* JOB A *
Summarize the worked solution in two sentences.
* JOB B *
Rewrite the passage of the worked solution starting with "We need to evaluate" and going on through "use further analysis.", putting "top term" in place of "numerator".

* QUOTED TEXT *
___
Question

If $$f(x)=0$$ be a quadratic equation such that $$f(-\pi)=f(\pi)=0$$ and $$f\left(\frac{\pi}{2}\right)=-\frac{3 \pi^{2}}{4}$$, then $$\lim _{x \rightarrow-\pi} \frac{f(x)}{\sin (\sin x)}$$ is equal to (a) 0 (b) $$\pi$$(c) $$2 \pi$$(d) None of these

Answer

**step1 Determine the general form of the quadratic function**

A quadratic equation $$f(x)=0$$ implies that $$f(x)$$ is a quadratic function, which can be written in the general form $$ax^2 + bx + c$$. Given that $$f(-\pi)=0$$ and $$f(\pi)=0$$, this means that $$-\pi$$ and $$\pi$$ are the roots of the quadratic equation. For a quadratic function with roots $$r_1$$ and $$r_2$$, it can be expressed in the factored form $$k(x-r_1)(x-r_2)$$, where $$k$$ is a constant. Therefore, we can write $$f(x)$$ as:

$$f(x) = k(x - (-\pi))(x - \pi)$$

$$f(x) = k(x+\pi)(x-\pi)$$

$$f(x) = k(x^2 - \pi^2)$$

**step2 Find the value of the constant k**

We are given an additional condition: $$f\left(\frac{\pi}{2}\right)=-\frac{3 \pi^{2}}{4}$$. We will use this to find the value of the constant $$k$$. Substitute $$x = \frac{\pi}{2}$$ into the expression for $$f(x)$$.

$$f\left(\frac{\pi}{2}\right) = k\left(\left(\frac{\pi}{2}\right)^2 - \pi^2\right)$$

$$f\left(\frac{\pi}{2}\right) = k\left(\frac{\pi^2}{4} - \pi^2\right)$$

$$f\left(\frac{\pi}{2}\right) = k\left(\frac{\pi^2 - 4\pi^2}{4}\right)$$

$$f\left(\frac{\pi}{2}\right) = k\left(-\frac{3\pi^2}{4}\right)$$

Now, equate this to the given value of $$f\left(\frac{\pi}{2}\right)$$, which is $$-\frac{3 \pi^{2}}{4}$$.

$$k\left(-\frac{3\pi^2}{4}\right) = -\frac{3 \pi^{2}}{4}$$

By comparing both sides, we can see that $$k=1$$. Therefore, the quadratic function is:

$$f(x) = 1 \cdot (x^2 - \pi^2)$$

$$f(x) = x^2 - \pi^2$$

**step3 Evaluate the limit using substitution and limit properties**

We need to evaluate the limit $$\lim _{x \rightarrow-\pi} \frac{f(x)}{\sin (\sin x)}$$. Substitute the expression for $$f(x)$$ we just found:

$$\lim _{x \rightarrow-\pi} \frac{x^2 - \pi^2}{\sin (\sin x)}$$

First, we factor the numerator using the difference of squares formula ($$a^2-b^2=(a-b)(a+b)$$):

$$\lim _{x \rightarrow-\pi} \frac{(x-\pi)(x+\pi)}{\sin (\sin x)}$$

As $$x \rightarrow -\pi$$, the numerator approaches $$(-\pi-\pi)(-\pi+\pi) = (-2\pi)(0) = 0$$. The denominator approaches $$\sin(\sin(-\pi)) = \sin(0) = 0$$. This is an indeterminate form $$0/0$$, so we need to use further analysis.
___
* GIVEN DATA *
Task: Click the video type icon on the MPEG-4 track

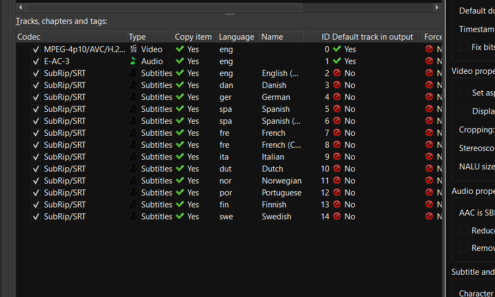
___
* EXPECTED OUTPUT A *
The worked solution uses the roots −π and π to write f(x) = k(x² − π²), then applies the condition f(π/2) = −3π²/4 to find k = 1, so f(x) = x² − π². It substitutes this into the limit, factors the numerator as a difference of squares, and finds that both numerator and denominator approach 0 as x approaches −π, giving the indeterminate form 0/0, which needs further analysis.

* EXPECTED OUTPUT B *
We need to evaluate the limit $$\lim _{x \rightarrow-\pi} \frac{f(x)}{\sin (\sin x)}$$. Substitute the expression for $$f(x)$$ we just found:

$$\lim _{x \rightarrow-\pi} \frac{x^2 - \pi^2}{\sin (\sin x)}$$

First, we factor the top term using the difference of squares formula ($$a^2-b^2=(a-b)(a+b)$$):

$$\lim _{x \rightarrow-\pi} \frac{(x-\pi)(x+\pi)}{\sin (\sin x)}$$

As $$x \rightarrow -\pi$$, the top term approaches $$(-\pi-\pi)(-\pi+\pi) = (-2\pi)(0) = 0$$. The denominator approaches $$\sin(\sin(-\pi)) = \sin(0) = 0$$. This is an indeterminate form $$0/0$$, so we need to use further analysis.